Many businesses rely on non-compete agreements to protect their interests. These types of agreements are often included in employment contracts or severance agreements, although they may also be used in partnership agreements or other types of business contracts. The purpose of a non-compete agreement is to make sure a person who has inside information about a company will not use this information to engage in unfair competition, such as by starting their own company or working for a competitor. If a company finds that a person who was subject to a non-compete agreement violated its terms, it may need to determine whether to pursue business litigation. By understanding the remedies that may be ordered by a court to address the violation of a non-compete agreement, a business can seek the proper forms of relief during litigation.
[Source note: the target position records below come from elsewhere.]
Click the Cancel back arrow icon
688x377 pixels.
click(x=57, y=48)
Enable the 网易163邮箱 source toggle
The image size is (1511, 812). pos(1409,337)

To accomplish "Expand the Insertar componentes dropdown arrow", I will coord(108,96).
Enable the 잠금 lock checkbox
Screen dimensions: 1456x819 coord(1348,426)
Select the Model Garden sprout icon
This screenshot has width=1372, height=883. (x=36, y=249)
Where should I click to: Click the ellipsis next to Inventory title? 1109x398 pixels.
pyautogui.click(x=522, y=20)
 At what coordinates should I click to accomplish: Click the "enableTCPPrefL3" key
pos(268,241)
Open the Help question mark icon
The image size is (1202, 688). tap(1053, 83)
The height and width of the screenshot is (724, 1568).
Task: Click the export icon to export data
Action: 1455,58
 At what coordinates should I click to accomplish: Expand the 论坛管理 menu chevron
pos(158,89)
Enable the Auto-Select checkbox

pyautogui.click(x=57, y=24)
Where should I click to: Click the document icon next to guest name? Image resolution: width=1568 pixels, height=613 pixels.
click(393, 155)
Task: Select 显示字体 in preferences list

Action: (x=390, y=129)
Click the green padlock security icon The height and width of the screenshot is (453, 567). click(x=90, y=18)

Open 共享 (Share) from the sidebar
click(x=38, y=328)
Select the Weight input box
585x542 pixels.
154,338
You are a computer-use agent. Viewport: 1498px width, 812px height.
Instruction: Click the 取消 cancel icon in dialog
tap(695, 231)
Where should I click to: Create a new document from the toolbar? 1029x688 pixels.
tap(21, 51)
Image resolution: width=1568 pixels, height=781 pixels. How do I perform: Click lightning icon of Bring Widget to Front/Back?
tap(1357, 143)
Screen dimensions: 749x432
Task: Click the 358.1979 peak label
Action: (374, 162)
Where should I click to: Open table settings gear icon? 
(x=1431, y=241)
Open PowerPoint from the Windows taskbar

Options for Addressing Non-Compete Agreement Violations
Typically, non-compete agreements will restrict a person from engaging in certain activities, and these restrictions will usually apply within a certain geographic area and for a limited time period. During litigation, if a company can show that a former employee or another party violated the terms of a non-compete agreement, it may ask the court to take certain actions, including:
Injunctive relief - A person may be required to follow the terms of a non-compete agreement and cease any and all actions that violate the agreement’s terms. This may mean that they will be required to stop working for a competitor or move to a different position that is not in direct competition with their former employer. A person who has started their own business may be required to cease certain activities, such as contacting their former employer’s clients or providing services that directly compete with the company where they used to work.